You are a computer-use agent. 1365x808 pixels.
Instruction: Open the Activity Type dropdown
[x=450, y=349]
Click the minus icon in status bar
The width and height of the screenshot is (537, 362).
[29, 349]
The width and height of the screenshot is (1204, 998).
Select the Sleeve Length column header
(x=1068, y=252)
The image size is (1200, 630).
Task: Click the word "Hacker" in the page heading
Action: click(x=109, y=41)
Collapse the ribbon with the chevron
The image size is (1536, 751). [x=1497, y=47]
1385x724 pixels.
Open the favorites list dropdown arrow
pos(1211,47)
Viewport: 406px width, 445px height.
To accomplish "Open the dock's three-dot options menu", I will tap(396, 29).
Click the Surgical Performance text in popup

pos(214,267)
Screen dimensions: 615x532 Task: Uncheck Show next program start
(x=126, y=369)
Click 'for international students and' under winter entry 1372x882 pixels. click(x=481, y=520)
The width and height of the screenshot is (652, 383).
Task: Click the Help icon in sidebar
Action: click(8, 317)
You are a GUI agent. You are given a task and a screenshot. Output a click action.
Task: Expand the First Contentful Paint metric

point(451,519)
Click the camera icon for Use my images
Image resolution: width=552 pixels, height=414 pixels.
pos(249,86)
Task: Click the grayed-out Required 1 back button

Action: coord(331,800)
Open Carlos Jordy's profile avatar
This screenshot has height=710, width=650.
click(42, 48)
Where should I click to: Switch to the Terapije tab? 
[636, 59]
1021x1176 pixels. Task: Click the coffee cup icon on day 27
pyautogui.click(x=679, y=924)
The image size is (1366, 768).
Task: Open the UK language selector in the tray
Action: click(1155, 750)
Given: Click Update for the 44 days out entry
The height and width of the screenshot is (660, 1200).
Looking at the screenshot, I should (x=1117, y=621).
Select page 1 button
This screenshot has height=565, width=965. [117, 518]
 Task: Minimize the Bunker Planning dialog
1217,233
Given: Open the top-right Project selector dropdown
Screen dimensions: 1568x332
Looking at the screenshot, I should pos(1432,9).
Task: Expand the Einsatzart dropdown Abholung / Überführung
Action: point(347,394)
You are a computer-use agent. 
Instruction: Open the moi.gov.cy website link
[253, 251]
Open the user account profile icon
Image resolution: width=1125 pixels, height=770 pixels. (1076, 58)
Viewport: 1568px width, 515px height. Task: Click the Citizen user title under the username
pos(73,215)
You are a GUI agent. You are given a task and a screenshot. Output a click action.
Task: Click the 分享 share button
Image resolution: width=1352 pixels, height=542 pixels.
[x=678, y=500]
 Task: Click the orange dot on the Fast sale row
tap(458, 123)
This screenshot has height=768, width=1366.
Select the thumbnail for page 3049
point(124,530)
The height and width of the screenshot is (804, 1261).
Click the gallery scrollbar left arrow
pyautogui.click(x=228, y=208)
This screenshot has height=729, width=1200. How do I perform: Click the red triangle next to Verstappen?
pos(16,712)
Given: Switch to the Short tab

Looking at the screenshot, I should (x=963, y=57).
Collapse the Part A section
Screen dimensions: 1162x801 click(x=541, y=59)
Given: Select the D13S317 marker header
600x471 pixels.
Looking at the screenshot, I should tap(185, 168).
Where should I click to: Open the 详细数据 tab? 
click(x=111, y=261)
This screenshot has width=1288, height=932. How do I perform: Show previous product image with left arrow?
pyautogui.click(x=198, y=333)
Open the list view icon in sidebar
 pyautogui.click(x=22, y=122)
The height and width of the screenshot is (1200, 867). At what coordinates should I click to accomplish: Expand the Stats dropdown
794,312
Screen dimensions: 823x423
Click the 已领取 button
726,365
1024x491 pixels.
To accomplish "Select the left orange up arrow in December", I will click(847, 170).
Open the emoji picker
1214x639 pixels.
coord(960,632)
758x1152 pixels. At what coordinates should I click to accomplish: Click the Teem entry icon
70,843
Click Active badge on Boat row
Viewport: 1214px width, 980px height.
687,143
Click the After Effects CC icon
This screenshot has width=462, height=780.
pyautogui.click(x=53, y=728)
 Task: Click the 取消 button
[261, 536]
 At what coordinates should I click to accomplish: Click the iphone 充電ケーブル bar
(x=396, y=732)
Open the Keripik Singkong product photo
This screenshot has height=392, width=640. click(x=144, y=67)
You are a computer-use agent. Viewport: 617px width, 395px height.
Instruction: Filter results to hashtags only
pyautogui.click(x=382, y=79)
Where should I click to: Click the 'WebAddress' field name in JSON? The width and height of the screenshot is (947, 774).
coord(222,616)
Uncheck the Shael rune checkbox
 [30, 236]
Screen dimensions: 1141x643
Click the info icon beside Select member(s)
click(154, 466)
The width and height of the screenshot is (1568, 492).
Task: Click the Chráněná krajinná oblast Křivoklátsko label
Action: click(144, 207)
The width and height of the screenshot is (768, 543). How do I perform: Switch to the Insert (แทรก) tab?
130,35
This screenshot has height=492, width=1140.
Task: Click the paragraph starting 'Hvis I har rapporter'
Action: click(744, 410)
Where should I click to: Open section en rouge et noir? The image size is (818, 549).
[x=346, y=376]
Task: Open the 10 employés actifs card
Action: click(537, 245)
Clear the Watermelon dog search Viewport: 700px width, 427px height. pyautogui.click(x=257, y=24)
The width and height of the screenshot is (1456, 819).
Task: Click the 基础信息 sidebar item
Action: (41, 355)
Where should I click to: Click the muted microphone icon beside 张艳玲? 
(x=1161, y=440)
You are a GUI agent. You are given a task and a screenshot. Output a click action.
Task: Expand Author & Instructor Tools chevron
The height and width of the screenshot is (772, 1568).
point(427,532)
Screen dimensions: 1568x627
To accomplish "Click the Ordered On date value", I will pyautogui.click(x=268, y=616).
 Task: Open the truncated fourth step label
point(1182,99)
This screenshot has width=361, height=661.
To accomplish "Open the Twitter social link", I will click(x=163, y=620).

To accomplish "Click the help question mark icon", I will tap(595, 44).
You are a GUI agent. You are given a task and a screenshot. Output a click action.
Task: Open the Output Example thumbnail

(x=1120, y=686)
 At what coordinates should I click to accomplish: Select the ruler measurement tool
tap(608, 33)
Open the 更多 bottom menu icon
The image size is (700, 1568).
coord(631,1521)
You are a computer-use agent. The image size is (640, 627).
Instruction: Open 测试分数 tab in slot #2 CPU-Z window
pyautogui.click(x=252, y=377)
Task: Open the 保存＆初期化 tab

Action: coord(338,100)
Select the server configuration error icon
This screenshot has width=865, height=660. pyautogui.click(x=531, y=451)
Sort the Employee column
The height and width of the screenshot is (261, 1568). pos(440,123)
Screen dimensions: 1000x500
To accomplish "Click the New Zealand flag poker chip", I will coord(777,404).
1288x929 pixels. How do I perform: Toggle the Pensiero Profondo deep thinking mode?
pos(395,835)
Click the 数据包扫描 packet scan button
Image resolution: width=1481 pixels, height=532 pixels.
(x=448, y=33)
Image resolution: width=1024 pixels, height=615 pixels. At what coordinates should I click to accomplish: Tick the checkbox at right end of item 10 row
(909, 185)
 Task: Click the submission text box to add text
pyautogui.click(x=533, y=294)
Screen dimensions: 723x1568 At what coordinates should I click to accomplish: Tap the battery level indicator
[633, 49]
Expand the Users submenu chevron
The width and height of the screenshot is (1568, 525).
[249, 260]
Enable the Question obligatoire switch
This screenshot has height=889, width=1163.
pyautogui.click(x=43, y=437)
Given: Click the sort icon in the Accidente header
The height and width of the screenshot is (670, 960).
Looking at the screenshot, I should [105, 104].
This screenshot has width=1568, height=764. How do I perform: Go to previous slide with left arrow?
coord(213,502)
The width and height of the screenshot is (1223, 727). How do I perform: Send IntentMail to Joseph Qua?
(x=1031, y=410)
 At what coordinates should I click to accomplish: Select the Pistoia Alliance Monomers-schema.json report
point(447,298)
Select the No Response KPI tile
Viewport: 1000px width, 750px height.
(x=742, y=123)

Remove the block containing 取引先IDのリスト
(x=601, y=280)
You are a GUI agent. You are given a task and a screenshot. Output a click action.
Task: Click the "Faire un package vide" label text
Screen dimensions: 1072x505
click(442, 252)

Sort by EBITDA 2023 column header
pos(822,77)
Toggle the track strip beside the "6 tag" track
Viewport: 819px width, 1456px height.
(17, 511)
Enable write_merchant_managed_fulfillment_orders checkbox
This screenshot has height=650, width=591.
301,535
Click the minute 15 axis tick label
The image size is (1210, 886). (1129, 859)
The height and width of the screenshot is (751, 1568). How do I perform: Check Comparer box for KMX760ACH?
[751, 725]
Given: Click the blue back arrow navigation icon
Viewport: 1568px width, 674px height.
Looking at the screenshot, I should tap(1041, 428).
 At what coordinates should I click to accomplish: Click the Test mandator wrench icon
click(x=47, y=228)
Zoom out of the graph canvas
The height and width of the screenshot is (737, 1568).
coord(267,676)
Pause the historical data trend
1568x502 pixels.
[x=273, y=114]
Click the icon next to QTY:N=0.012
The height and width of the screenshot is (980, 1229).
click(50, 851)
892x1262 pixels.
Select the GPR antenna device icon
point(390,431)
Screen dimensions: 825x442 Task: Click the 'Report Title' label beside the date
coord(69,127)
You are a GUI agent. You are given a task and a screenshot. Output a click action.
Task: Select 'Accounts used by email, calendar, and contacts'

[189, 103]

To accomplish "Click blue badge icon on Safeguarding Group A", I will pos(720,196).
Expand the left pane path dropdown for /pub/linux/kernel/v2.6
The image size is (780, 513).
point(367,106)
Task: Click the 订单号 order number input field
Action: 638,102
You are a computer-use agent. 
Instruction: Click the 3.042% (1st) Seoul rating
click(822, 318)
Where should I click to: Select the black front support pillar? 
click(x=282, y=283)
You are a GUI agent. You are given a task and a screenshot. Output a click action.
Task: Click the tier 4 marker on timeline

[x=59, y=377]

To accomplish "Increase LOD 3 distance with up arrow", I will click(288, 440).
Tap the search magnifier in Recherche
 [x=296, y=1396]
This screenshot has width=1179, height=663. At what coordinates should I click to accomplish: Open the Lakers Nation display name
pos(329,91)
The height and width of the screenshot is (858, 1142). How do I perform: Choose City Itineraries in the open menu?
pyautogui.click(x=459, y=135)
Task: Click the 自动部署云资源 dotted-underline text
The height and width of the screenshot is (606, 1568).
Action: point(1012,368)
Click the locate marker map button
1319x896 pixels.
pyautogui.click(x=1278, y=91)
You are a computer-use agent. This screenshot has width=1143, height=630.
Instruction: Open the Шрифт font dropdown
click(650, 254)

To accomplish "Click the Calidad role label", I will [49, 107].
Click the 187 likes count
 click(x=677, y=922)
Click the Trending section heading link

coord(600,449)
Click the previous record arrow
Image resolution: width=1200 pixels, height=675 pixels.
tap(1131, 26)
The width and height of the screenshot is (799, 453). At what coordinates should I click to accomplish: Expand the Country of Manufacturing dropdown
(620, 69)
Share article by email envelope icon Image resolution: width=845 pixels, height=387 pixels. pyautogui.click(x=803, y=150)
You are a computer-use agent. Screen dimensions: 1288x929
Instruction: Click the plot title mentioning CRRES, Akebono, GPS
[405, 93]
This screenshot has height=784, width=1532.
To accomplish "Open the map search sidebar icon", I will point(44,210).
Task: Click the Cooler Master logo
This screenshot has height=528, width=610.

TASK BRIEF: The answer to this exercise is one number: how many lines of the records above contain the string "computer".

WRITTEN ANSWER: 7